On 9/4/25 20:07, Petr Machata wrote:
> The bridge FDB contains one local entry per port per VLAN, for the MAC of
> the port in question, and likewise for the bridge itself. This allows
> bridge to locally receive and punt "up" any packets whose destination MAC
> address matches that of one of the bridge interfaces or of the bridge
> itself.
> 
> The number of these local "service" FDB entries grows linearly with number
> of bridge-global VLAN memberships, but that in turn will tend to grow
> quadratically with number of ports and per-port VLAN memberships. While
> that does not cause issues during forwarding lookups, it does make dumps
> impractically slow.
> 
> As an example, with 100 interfaces, each on 4K VLANs, a full dump of FDB
> that just contains these 400K local entries, takes 6.5s. That's _without_
> considering iproute2 formatting overhead, this is just how long it takes to
> walk the FDB (repeatedly), serialize it into netlink messages, and parse
> the messages back in userspace.
> 
> This is to illustrate that with growing number of ports and VLANs, the time
> required to dump this repetitive information blows up. Arguably 4K VLANs
> per interface is not a very realistic configuration, but then modern
> switches can instead have several hundred interfaces, and we have fielded
> requests for >1K VLAN memberships per port among customers.

■ SUPPLIED INFORMATION
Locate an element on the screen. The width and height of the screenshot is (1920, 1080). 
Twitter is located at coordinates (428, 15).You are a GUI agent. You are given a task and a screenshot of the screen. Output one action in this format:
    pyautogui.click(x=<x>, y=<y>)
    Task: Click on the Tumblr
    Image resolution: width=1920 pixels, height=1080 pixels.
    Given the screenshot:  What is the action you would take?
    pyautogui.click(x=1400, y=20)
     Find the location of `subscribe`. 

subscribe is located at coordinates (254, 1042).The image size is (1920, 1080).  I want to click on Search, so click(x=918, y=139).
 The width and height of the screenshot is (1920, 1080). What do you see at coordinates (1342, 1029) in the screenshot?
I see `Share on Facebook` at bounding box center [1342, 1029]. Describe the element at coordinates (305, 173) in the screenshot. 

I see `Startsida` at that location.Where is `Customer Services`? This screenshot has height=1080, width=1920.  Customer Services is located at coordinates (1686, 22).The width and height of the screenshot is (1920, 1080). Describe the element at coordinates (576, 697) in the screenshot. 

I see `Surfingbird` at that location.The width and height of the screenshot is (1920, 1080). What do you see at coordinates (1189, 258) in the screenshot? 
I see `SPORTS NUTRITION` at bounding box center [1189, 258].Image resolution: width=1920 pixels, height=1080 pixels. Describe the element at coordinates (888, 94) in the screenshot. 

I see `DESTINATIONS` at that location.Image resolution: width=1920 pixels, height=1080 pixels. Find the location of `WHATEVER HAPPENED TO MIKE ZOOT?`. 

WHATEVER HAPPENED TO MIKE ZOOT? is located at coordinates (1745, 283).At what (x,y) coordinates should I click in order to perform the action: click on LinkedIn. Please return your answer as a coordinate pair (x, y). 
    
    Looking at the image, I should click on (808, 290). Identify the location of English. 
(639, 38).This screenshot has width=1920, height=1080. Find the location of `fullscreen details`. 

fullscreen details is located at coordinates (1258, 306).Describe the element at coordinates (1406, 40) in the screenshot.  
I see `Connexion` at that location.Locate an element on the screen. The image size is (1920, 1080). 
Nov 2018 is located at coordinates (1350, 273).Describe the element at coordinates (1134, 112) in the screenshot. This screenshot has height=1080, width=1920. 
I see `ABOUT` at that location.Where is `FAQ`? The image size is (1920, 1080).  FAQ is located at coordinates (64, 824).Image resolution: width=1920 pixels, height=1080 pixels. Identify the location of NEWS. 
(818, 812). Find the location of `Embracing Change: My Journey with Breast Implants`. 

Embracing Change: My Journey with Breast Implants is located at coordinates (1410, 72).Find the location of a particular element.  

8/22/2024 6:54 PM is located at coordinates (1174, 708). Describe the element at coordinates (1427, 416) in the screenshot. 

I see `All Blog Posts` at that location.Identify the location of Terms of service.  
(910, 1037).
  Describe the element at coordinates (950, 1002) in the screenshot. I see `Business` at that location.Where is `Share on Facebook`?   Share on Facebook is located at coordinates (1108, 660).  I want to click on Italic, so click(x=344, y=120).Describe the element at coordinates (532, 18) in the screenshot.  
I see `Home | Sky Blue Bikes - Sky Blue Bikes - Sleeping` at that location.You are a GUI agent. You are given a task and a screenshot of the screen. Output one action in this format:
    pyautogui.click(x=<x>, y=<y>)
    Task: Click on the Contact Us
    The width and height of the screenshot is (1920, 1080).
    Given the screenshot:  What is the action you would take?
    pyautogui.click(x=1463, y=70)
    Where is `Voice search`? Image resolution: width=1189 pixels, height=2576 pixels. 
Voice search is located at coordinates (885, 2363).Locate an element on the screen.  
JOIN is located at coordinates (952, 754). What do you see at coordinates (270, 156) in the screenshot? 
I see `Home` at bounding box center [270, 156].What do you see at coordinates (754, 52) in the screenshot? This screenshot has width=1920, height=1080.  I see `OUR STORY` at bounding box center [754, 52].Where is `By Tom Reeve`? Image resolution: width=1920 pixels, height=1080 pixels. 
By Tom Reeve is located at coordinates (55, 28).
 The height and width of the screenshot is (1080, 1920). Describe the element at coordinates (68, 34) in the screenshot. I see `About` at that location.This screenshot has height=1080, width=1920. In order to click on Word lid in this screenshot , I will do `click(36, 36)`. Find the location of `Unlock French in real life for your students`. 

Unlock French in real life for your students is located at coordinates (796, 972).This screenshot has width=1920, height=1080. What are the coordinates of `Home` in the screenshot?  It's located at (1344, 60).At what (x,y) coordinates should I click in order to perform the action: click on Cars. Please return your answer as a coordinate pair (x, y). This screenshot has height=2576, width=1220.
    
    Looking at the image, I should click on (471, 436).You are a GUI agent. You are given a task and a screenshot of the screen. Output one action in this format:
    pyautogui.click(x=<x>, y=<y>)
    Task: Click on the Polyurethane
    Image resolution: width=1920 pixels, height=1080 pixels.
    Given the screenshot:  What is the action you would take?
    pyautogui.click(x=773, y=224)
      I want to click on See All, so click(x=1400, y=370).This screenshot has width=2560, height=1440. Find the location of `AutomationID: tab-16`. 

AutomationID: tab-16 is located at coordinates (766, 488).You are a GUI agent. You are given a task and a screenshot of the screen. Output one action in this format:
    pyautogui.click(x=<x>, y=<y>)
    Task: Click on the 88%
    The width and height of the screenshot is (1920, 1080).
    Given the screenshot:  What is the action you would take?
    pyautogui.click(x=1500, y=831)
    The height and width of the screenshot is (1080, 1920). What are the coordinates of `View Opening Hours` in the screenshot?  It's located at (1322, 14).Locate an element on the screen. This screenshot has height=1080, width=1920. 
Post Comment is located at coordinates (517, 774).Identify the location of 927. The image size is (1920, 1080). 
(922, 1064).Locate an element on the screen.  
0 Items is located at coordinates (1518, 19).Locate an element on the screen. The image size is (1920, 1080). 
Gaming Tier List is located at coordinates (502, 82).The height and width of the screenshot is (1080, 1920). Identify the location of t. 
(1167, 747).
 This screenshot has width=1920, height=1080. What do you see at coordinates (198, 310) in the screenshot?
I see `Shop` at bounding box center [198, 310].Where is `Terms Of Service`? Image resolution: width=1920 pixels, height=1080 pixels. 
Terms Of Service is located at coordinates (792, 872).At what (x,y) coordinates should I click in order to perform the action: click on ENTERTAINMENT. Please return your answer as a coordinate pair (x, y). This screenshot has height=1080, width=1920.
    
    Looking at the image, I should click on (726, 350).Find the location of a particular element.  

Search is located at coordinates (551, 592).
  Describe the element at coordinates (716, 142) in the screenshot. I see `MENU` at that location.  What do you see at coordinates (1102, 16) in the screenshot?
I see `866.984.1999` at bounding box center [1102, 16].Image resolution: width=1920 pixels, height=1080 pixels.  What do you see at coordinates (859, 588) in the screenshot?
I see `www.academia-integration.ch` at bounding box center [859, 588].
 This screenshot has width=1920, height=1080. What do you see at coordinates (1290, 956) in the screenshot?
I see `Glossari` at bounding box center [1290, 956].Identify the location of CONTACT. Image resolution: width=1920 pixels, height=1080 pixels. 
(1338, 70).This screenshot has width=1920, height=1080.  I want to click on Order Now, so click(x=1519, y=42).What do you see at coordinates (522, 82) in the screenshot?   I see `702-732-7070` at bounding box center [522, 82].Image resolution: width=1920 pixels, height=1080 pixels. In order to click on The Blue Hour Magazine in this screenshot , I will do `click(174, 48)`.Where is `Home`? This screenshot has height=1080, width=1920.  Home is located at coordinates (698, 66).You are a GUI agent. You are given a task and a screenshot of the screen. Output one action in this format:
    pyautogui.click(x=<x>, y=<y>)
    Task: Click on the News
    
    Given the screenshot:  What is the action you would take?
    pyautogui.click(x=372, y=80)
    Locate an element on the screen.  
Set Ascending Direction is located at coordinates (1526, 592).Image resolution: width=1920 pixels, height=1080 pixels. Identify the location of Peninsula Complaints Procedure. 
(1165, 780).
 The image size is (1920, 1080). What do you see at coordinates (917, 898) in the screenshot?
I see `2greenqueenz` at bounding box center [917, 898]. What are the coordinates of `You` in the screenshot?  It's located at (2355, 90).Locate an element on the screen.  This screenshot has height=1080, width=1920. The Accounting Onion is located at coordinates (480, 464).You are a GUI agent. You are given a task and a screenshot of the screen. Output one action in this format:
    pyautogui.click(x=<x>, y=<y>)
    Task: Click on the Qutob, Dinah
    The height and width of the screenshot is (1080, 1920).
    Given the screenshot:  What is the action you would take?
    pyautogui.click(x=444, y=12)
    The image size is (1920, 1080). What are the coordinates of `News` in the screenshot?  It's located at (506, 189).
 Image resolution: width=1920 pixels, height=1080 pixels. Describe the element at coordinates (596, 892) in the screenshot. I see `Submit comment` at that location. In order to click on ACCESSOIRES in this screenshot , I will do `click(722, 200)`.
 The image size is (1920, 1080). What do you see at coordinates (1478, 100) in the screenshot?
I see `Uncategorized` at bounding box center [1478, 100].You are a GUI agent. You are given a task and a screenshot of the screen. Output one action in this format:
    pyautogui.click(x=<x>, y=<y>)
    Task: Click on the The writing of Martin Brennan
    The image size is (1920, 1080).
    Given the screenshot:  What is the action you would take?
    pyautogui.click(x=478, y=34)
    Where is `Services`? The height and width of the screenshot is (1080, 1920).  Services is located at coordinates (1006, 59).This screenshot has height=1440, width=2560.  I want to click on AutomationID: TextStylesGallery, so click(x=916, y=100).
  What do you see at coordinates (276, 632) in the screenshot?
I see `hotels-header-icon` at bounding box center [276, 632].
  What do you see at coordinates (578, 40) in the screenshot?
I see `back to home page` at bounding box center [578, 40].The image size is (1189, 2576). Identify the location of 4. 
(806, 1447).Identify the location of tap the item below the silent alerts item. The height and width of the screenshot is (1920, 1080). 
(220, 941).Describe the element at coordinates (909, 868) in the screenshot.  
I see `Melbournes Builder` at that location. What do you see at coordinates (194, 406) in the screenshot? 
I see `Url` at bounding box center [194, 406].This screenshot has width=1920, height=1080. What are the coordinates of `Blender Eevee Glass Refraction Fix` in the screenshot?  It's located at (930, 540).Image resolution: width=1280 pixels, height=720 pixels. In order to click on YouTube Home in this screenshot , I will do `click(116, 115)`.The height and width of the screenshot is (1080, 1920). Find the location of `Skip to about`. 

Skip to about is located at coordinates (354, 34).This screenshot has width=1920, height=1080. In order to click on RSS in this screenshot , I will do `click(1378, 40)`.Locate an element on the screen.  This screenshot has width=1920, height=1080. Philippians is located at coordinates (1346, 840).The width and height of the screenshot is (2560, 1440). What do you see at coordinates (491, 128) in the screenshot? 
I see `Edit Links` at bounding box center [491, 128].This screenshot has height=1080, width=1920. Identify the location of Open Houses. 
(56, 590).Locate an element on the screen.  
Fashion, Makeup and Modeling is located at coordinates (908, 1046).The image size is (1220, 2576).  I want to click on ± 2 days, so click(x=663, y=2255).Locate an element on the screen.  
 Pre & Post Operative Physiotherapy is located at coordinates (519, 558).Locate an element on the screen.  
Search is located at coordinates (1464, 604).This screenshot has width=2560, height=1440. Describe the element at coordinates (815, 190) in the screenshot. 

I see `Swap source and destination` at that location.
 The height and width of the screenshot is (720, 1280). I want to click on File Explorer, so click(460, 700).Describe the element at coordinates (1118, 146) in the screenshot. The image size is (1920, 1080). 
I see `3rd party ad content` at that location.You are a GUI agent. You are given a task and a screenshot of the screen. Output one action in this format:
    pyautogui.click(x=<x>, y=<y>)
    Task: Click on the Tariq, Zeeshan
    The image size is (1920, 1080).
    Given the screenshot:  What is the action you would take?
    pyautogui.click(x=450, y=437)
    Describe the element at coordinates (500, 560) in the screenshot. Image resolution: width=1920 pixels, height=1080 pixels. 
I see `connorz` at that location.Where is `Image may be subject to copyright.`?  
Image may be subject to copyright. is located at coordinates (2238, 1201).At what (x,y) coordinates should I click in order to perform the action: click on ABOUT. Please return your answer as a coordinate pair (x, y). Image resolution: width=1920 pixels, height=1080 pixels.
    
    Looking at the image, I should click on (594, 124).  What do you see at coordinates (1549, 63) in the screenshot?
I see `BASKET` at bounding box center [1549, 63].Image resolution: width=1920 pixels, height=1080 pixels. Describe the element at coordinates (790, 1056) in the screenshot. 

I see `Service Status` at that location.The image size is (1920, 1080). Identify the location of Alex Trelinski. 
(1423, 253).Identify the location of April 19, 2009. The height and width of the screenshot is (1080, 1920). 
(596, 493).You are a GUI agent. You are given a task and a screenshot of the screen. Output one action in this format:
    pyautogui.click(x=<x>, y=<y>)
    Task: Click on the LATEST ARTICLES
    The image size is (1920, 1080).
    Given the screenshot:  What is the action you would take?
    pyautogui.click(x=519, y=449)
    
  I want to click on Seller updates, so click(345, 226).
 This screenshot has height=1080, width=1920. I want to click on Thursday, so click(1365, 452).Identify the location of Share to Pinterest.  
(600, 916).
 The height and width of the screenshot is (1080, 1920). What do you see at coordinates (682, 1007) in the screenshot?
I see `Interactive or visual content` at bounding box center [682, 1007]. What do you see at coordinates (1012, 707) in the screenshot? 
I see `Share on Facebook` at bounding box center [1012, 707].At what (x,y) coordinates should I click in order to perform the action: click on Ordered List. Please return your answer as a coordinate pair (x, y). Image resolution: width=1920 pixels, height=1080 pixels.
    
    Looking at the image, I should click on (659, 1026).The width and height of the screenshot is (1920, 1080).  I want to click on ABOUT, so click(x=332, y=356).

■ ACTIONS TO TAKE
1 > How would you say this sentence from the bridge FDB message in Spanish: "While that does not cause issues during forwarding lookups, it does make dumps impractically slow."
2 > According to the bridge FDB message, what steps does the 6.5-second dump time cover?
The material plays no part here.

■ RESPONSES
1 > Si bien eso no causa problemas durante las búsquedas de reenvío, sí hace que los volcados sean tan lentos que resultan poco prácticos.

2 >
- Walking the FDB (repeatedly)
- Serializing it into netlink messages
- Parsing the messages back in userspace